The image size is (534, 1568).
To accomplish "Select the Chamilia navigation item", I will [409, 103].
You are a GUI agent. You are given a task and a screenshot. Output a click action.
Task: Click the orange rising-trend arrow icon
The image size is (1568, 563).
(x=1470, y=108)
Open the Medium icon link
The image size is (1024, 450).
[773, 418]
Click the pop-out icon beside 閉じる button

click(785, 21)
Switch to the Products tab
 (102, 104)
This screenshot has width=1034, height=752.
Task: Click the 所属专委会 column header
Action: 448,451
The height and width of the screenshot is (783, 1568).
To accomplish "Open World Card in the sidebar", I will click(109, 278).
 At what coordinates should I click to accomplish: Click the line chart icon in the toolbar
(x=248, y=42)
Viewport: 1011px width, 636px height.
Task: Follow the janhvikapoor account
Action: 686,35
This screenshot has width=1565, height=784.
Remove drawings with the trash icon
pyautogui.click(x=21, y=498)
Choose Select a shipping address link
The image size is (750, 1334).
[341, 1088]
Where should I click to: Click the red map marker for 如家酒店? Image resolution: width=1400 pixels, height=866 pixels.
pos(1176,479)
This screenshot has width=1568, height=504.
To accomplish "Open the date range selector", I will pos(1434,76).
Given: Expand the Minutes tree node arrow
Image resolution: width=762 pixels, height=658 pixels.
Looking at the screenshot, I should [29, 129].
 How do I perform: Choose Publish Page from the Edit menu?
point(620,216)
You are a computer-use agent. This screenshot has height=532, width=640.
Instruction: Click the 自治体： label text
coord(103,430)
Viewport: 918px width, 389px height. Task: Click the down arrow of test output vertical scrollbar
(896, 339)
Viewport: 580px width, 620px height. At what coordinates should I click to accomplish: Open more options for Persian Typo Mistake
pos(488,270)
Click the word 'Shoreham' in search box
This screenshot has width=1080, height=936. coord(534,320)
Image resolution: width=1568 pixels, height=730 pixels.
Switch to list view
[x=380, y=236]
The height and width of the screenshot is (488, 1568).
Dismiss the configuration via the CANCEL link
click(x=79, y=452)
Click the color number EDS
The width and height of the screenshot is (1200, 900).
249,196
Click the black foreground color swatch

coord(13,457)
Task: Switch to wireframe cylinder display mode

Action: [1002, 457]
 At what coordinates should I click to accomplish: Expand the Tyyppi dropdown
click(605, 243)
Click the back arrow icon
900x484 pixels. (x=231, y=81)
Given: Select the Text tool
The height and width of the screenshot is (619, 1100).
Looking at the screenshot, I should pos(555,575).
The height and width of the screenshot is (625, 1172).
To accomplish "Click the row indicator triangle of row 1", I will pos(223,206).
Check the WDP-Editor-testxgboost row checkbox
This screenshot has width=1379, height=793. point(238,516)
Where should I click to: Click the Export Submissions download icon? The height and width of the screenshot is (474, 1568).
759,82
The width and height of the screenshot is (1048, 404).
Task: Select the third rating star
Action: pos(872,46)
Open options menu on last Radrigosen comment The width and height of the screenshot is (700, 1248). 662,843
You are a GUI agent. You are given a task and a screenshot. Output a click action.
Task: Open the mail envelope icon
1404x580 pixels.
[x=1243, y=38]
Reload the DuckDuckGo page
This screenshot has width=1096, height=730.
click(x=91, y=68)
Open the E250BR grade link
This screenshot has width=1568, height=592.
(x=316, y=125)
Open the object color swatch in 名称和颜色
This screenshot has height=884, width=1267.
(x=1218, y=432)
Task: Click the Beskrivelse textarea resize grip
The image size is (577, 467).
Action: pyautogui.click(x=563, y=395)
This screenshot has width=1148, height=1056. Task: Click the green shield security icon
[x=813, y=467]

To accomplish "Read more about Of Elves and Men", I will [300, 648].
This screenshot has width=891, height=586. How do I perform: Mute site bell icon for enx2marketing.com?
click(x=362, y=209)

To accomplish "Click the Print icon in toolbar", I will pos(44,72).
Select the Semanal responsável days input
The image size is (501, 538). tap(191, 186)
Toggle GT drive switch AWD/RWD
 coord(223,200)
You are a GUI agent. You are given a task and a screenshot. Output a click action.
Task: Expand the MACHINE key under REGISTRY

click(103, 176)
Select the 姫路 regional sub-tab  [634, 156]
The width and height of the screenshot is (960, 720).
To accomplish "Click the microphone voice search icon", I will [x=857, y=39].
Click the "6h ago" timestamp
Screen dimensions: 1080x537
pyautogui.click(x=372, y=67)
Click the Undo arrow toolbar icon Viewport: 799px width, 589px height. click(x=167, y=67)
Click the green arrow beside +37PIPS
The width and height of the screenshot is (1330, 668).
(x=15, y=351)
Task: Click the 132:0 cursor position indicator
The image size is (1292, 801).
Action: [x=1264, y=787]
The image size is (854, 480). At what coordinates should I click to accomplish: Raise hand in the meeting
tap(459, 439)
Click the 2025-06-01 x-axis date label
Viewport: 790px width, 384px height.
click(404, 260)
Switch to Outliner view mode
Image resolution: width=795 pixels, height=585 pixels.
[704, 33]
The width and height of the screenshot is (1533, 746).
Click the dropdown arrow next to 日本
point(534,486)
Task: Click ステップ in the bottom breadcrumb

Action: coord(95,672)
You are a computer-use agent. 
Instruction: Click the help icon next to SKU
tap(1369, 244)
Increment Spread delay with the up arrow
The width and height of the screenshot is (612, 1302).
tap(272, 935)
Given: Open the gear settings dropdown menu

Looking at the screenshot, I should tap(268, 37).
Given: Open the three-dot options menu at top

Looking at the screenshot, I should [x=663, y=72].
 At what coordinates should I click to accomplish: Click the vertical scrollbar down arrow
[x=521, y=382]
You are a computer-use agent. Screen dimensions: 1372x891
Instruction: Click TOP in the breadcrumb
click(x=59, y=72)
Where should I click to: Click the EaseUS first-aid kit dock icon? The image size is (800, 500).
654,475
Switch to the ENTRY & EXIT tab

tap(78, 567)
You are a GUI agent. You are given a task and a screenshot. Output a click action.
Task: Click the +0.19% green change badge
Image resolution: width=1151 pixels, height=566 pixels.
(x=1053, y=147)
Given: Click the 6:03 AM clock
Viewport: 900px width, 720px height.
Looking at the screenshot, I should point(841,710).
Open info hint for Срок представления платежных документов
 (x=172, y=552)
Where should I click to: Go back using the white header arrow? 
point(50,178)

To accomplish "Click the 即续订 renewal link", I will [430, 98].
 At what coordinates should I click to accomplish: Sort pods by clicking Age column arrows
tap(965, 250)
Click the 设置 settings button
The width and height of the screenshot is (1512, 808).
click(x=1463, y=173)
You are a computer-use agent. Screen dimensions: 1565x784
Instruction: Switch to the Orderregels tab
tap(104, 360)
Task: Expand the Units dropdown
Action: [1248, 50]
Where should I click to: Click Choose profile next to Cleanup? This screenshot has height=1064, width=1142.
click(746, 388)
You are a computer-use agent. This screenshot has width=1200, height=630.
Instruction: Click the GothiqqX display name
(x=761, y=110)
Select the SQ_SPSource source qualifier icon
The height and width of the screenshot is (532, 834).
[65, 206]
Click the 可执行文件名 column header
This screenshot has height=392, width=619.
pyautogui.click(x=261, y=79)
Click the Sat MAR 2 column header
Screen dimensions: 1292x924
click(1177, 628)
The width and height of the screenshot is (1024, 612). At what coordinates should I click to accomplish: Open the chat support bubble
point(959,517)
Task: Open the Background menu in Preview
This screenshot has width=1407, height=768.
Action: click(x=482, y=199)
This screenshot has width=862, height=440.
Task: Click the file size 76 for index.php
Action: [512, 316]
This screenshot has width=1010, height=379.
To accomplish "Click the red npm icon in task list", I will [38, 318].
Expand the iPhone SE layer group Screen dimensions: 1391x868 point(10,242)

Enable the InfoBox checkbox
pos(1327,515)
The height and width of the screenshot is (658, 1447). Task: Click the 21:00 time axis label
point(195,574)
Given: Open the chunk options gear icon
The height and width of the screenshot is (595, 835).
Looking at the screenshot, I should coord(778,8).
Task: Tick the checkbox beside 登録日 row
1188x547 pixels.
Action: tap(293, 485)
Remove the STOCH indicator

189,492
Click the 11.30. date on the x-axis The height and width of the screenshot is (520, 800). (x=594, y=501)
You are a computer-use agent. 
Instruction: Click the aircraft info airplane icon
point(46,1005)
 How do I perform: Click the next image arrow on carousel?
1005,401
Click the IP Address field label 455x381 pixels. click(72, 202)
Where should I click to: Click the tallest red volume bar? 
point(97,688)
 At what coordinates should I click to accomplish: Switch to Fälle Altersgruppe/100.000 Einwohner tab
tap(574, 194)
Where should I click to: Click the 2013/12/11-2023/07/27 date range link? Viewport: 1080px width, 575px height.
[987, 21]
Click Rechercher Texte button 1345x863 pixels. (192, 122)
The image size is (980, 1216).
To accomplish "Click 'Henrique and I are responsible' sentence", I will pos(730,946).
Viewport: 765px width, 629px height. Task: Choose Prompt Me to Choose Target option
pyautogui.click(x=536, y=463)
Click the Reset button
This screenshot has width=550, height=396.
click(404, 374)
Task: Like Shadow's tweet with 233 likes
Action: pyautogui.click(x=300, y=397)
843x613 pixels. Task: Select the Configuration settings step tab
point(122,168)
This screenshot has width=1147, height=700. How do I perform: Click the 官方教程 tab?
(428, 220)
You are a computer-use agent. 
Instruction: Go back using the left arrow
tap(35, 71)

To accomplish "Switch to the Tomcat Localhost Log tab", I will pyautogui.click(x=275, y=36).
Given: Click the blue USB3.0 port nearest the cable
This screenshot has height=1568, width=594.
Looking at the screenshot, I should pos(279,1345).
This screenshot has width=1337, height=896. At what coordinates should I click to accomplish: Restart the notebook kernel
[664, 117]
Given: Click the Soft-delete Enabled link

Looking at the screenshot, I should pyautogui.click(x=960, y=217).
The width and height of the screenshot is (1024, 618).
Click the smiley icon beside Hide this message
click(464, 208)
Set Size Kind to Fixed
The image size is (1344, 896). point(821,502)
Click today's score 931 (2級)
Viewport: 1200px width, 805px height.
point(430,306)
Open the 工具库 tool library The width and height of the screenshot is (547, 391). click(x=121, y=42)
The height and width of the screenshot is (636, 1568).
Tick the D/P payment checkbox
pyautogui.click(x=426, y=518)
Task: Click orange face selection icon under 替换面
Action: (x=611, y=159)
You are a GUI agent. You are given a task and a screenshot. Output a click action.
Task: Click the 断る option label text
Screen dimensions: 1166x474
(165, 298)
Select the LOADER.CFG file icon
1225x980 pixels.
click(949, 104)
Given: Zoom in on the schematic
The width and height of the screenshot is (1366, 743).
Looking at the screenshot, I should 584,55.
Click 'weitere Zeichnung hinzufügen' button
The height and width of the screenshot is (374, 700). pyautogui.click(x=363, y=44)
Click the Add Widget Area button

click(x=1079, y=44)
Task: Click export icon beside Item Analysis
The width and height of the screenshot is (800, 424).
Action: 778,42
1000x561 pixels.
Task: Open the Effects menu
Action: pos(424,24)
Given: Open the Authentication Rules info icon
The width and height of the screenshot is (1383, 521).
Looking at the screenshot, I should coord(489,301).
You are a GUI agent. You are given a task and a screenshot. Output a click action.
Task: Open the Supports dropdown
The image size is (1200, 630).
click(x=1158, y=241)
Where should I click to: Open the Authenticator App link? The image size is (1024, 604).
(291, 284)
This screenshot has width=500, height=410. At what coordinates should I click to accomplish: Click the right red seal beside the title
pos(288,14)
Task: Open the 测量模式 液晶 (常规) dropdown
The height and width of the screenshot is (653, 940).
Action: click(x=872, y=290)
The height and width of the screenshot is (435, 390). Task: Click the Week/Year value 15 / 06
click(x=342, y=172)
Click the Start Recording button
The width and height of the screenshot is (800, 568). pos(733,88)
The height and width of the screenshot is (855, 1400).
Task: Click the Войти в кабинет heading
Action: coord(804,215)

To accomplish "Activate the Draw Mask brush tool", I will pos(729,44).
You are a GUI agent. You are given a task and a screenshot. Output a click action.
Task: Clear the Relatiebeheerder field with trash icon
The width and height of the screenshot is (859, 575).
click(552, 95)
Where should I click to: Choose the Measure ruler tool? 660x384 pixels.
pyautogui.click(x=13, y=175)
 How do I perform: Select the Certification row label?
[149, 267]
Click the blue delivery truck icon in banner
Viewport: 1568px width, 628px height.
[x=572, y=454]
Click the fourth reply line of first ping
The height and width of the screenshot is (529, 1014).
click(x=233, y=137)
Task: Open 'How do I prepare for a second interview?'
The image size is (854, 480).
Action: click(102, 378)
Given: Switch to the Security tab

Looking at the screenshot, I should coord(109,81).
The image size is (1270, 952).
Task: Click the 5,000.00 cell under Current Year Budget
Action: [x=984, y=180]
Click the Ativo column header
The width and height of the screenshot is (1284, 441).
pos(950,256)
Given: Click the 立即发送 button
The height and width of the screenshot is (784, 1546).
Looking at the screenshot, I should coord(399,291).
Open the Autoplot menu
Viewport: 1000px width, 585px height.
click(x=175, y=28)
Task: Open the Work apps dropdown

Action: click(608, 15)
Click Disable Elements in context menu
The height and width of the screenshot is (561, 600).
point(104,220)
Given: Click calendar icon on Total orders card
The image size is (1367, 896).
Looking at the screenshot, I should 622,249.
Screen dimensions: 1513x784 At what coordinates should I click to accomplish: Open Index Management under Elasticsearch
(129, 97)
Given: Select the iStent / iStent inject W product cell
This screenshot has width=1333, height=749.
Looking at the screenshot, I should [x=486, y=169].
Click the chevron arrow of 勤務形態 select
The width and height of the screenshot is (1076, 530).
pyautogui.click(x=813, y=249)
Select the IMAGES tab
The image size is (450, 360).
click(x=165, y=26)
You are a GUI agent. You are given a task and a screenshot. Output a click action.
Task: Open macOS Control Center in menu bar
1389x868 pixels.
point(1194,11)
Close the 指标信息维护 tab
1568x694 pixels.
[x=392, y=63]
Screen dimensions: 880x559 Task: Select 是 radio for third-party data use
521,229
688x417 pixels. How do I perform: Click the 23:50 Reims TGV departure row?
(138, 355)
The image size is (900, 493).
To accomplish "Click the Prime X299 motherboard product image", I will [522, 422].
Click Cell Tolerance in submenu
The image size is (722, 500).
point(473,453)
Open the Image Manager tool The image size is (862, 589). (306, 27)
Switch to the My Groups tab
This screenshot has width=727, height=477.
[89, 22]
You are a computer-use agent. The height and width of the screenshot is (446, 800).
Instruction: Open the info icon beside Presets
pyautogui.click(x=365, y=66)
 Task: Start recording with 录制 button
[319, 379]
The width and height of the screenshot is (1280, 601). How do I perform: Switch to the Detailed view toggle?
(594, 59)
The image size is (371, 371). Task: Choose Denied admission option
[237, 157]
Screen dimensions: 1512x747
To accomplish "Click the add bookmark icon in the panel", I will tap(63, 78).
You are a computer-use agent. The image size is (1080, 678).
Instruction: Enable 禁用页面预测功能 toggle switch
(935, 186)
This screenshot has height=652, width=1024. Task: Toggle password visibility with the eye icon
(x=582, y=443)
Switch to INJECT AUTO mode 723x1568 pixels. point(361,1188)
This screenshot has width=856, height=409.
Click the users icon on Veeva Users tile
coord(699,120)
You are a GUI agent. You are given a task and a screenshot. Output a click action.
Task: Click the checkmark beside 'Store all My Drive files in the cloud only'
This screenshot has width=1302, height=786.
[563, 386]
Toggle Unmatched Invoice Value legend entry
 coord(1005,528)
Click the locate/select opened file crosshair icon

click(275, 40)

ACTIVITY =>
Stop after the line containing "The height and width of the screenshot is (783, 1568).": print exactly the lines from the start of the entries above up to it, that line included.

ANSWER =>
The image size is (534, 1568).
To accomplish "Select the Chamilia navigation item", I will [409, 103].
You are a GUI agent. You are given a task and a screenshot. Output a click action.
Task: Click the orange rising-trend arrow icon
The image size is (1568, 563).
(x=1470, y=108)
Open the Medium icon link
The image size is (1024, 450).
[773, 418]
Click the pop-out icon beside 閉じる button

click(785, 21)
Switch to the Products tab
 (102, 104)
This screenshot has width=1034, height=752.
Task: Click the 所属专委会 column header
Action: 448,451
The height and width of the screenshot is (783, 1568).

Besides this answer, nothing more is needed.